Know What Assets Need to Be Patched
In addition to prioritizing patching, it’s important to know about all the assets that need to be patched, according to Greg Fitzgerald, co-founder of the cybersecurity firm Sevco Security.
“We’ve found that the vast majority of enterprises have robust patch management tools that are extremely effective at what they’re designed to do: Applying patches to assets that security and IT teams know about,” he told Threatpost via email on Tuesday.
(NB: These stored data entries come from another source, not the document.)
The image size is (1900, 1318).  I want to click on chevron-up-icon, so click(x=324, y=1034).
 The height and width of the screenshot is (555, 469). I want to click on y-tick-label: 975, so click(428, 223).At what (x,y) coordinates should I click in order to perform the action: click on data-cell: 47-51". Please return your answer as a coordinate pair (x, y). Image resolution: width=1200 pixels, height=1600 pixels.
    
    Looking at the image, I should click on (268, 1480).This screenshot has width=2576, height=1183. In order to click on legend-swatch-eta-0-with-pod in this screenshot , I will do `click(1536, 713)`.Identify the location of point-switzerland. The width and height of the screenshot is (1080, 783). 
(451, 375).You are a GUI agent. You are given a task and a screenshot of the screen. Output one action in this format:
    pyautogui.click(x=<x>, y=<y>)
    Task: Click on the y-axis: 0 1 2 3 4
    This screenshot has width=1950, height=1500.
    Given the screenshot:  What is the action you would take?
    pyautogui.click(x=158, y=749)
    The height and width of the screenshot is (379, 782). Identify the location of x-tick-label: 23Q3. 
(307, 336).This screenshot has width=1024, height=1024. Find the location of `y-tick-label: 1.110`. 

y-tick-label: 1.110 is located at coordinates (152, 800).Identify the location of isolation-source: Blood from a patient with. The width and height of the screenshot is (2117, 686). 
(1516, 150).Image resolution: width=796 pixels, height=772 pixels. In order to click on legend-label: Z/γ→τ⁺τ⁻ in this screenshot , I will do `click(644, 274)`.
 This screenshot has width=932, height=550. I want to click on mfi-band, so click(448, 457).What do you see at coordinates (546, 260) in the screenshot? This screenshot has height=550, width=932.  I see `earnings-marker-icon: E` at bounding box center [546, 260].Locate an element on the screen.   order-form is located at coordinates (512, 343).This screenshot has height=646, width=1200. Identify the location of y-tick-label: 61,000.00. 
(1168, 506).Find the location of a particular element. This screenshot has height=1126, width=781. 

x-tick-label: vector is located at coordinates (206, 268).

He continued: “Companies are not getting breached because their patch management tools aren’t good enough. They’re getting breached because it’s impossible to patch an asset you don’t know is there in the first place. Maintaining an accurate IT asset inventory in a dynamic environment is really hard to do. Threat actors figured that out a long time ago and work around the clock to exploit it. The first step to combating threats like this one is to establish a continuously updated, accurate inventory of all enterprise assets to serve as a foundational control for your security program.”